Durasia will be bringing along the prized Malaysian variety, Musang king, which is so highly sought after in some countries it’s illegally smuggled in.
Luckily, Musang king durian can be imported into Australia, and after visiting a farm in Raub, Pahang, Durasia owner Mukhlis Rohaizak and his business partners decided to arrange their first shipment.
The shipload of durian arrived just in time to launch the Hawker 88 Night Market on Wednesday September 18 but it will be specially showcased this Wednesday night (September 25), when the market features the theme of Malaysian durian.
Alongside the durian stall and other market food and entertainment, there will be a durian eating competition taking place on the main stage at 8:45pm. Just in time for dessert.

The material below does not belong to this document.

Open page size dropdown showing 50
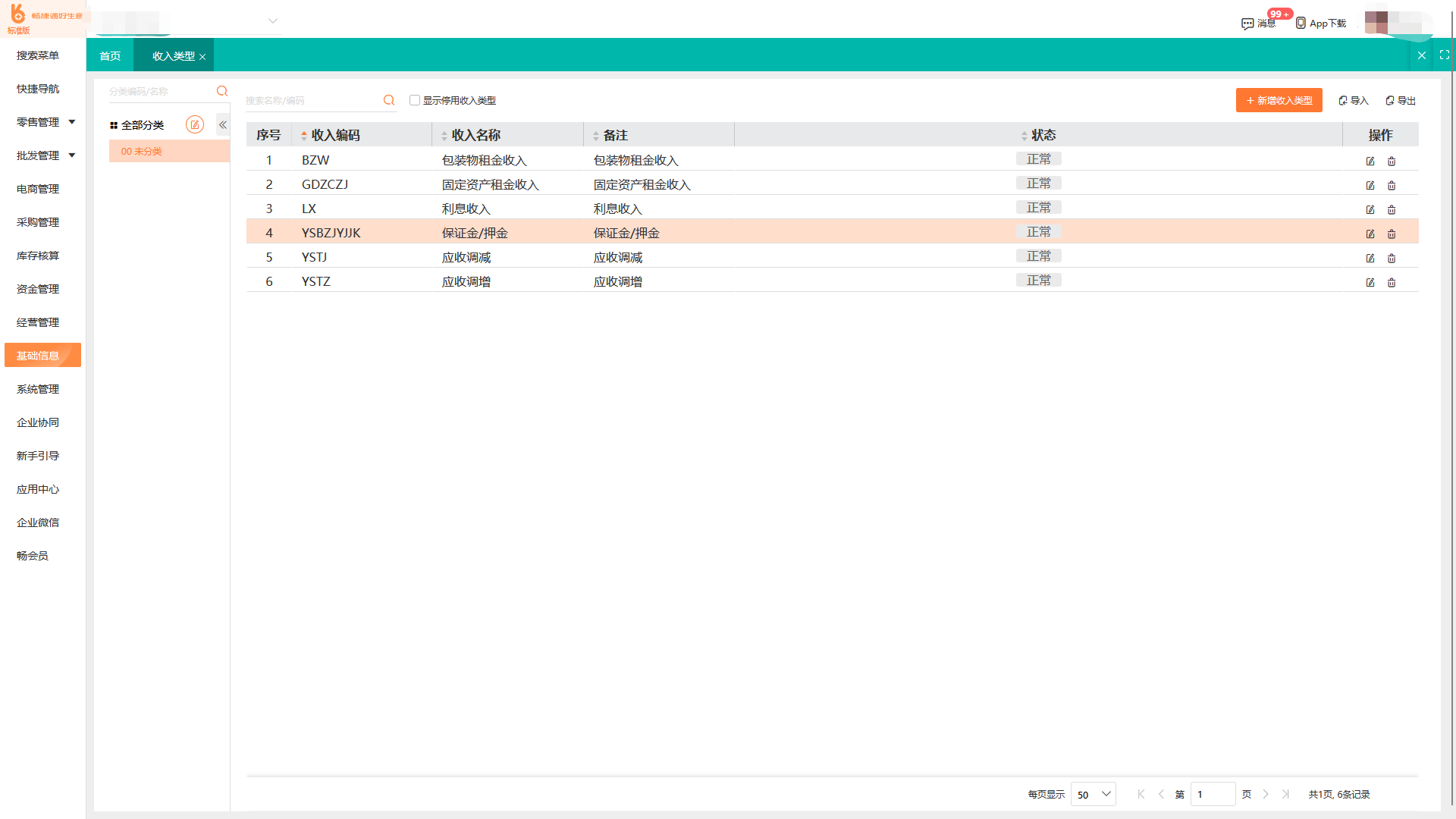The width and height of the screenshot is (1456, 819). (x=1092, y=794)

“Our main market is Asians living in Australia who are already familiar with the unique taste of durians,” Rohaizak tells SBS Food. “Having said that, we are also trying hard to promote our durian to other demographics that simply haven’t had the chance to taste the delicious fruit.”

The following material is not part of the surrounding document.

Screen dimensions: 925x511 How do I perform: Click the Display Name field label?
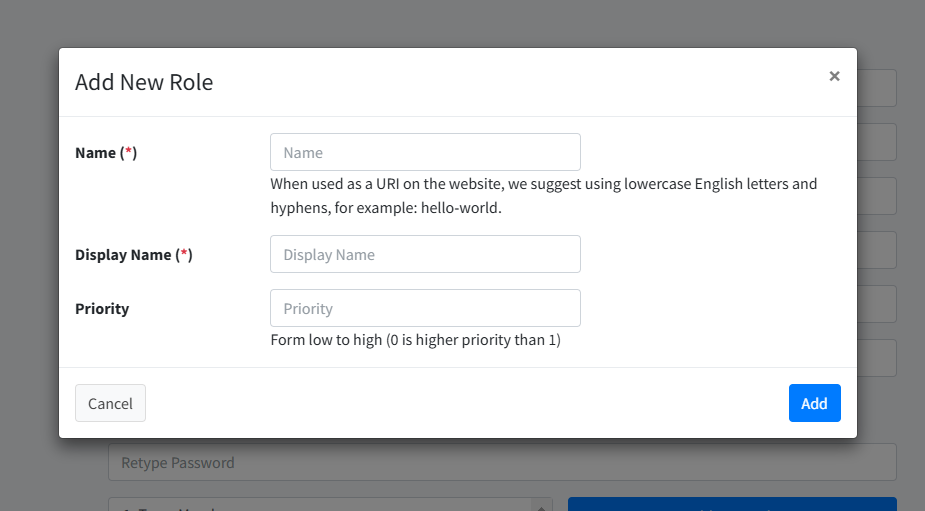[123, 255]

“In South-East Asia, durians would be brought in on trucks and displayed on makeshift shelves to be sold on the side of the road. Customers can then choose their durian before it is weighed and cut open to be enjoyed on pop-up tables and chairs,” he explains.
At the Hawker 88 Night Market, Durasia will be replicating this same scenario and feeling by serving freshly cut and opened durians. Customers will be able to choose which fruit they wish to purchase for dining in or takeaway.

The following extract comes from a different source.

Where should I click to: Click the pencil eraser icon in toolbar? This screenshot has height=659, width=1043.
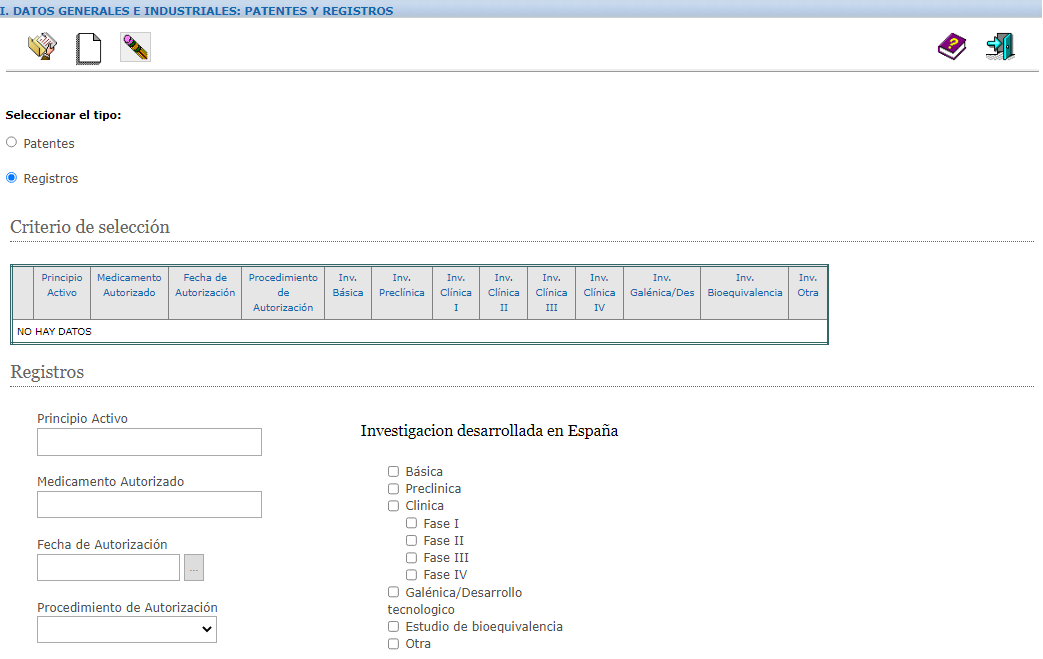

“We’ll be encouraging customers to eat using their hands, which is the traditional way of enjoying a durian,” says Rohaizak.
For eager beavers there will be a durian buffet session at every market until 23 October with multiple time slots. There will also be durian ice cream available at Durasia, which may be a more palatable entry-point for first timers.
Rohaizak says he is confident that once consumers try the Musang king they will be jumping the fence to taste more.
Even my wife, who doesn’t particularly fancy the fruit, gave the Musang king a try and suddenly found herself craving more!”
“Durians can be discouraging for anyone trying to have a first taste as they emit quite a powerful smell that indicates they are ready to be eaten,” he explains.
“Having said that, many people have become a ‘convert’ as soon as trying it; saying that nothing else tastes like it. This is especially the case with the Musang king. Even my wife, who doesn’t particularly fancy the fruit, gave the Musang king a try and suddenly found herself craving more!”